Sure, a true connoisseur will tell you there are tremendous home made Loza’s, and he wont be lying but if you’re new to the world of Rakija, best stay away from it until you master the other ones. Along with “Komovica”, Loza has the least taste and smell, and that’s the type of beverage that could be used as a repellent, certainly not something you could enjoy even every once in a while. Basically, if you’re really hardcore and Absinth seems like child’s play to you, then go ahead, have a Loza and knock yourself out.
It’s hard to recommend this type of Rakija as it is basically exactly the same as Loza only five times worse. It is actually made from leftovers that were used to make Loza and by heating those leftovers even more than while you were making Loza, you get Komovica, a blend of Rakija intended never to be served on its own but mixed with many other herbs in order to give it that extra kick.
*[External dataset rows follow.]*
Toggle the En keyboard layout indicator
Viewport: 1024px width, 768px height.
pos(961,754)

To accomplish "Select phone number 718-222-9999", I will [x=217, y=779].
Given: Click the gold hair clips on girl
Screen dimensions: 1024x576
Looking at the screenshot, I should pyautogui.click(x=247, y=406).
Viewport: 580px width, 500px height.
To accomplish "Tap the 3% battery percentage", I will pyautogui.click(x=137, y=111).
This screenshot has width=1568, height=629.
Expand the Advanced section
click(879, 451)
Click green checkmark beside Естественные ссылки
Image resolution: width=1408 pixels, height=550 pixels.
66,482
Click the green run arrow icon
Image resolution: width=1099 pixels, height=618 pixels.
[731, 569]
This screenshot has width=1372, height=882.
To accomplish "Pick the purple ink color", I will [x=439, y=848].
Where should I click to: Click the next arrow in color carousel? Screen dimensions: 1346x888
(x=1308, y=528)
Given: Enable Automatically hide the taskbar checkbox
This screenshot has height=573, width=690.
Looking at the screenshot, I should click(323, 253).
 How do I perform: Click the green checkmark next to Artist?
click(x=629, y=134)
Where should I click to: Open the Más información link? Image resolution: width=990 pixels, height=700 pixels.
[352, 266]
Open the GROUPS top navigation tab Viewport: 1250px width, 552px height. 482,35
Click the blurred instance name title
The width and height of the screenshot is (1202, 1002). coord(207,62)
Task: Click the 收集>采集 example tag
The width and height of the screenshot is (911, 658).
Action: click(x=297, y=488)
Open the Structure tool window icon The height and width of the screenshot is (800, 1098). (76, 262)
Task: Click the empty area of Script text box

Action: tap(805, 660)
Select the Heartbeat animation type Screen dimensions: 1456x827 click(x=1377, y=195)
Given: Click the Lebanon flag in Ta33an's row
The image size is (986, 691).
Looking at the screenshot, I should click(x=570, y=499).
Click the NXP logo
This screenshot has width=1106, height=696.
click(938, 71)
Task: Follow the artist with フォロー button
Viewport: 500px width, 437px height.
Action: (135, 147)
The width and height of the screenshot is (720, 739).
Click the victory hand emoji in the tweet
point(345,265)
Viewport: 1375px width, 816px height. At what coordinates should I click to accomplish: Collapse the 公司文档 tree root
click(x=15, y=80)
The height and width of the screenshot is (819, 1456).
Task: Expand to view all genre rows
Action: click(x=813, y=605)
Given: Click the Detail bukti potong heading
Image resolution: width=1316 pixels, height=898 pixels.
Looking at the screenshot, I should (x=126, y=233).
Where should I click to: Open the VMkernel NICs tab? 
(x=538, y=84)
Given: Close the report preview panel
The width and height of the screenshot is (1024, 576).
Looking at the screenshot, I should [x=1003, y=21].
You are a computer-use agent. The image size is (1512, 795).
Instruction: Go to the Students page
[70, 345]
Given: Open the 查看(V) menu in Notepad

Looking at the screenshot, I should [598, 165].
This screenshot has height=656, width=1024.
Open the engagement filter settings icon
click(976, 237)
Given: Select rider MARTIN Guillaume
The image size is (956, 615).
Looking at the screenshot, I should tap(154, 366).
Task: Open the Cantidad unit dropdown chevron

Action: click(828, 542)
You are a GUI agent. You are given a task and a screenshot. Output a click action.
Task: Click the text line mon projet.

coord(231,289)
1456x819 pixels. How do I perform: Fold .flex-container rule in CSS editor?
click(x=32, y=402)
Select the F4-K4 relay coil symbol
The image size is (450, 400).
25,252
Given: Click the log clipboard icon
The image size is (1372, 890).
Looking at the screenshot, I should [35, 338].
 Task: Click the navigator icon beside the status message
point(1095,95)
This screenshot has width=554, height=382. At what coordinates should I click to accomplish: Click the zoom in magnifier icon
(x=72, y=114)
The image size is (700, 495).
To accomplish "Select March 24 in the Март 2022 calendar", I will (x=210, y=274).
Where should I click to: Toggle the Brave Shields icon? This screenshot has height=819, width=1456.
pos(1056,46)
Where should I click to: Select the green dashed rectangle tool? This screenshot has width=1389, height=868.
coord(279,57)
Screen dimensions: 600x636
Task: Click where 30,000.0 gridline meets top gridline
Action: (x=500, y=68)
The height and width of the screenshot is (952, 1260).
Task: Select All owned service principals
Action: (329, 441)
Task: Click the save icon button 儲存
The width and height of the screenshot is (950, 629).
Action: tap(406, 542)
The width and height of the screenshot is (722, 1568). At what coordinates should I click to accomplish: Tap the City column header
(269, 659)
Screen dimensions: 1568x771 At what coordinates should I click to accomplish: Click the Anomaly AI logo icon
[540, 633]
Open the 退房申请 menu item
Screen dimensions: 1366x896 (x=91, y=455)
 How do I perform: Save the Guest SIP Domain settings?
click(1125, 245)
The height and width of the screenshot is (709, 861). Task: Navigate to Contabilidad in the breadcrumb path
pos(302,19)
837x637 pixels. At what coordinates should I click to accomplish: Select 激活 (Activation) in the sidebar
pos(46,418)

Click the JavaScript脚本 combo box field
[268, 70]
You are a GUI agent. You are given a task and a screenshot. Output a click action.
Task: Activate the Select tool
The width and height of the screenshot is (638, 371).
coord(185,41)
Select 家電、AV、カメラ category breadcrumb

I bet this stemmed from the old Croatian saying:”You never throw anything away, no matter how bad it is.” This variety is most frequent in the continental part of Croatia such as Slavonija where the average Rakija consumer can’t even see the difference between Loza and Komovica anymore. It’s impossible to tell the difference after you’ve been hitting it all year, during every possible occasion, doing anything but sleeping. For more information, feel free to address anyone in Slavonija to give you the lowdown on Komovica, Loza’s evil sister.
Typical for the north-eastern part of Croatia, this is one of the most respected varieties of Rakija in the country. Its basic ingredient is a pear and is not to be confused with the liqueur made out of pears, which is bright red and quite often consumed with a dash of milk. Vilijamovka is one of those Rakijas that is made out of pure varieties of fruit that is rich with sugar and acids. It is redundant to mention that Vilijamovka is never mixed with anything; it’s supposed to be drunk in its purest form because of its highly specific fruity taste.
Even though it is not traditionally manufactured in Croatia, this Macedonian type of Rakija has built quite a name for itself over the years here in Croatia. The industrial variety has no medicinal value whatsoever. However, a homemade Mastika has a smell as intense as a strong Sambuca on a really good day. Like Sambuca, it is made out of anis, a plant widely known to be beneficial for airways and stomach problems. However, anis gives it a distinct menthol-like taste, which some may find repulsive.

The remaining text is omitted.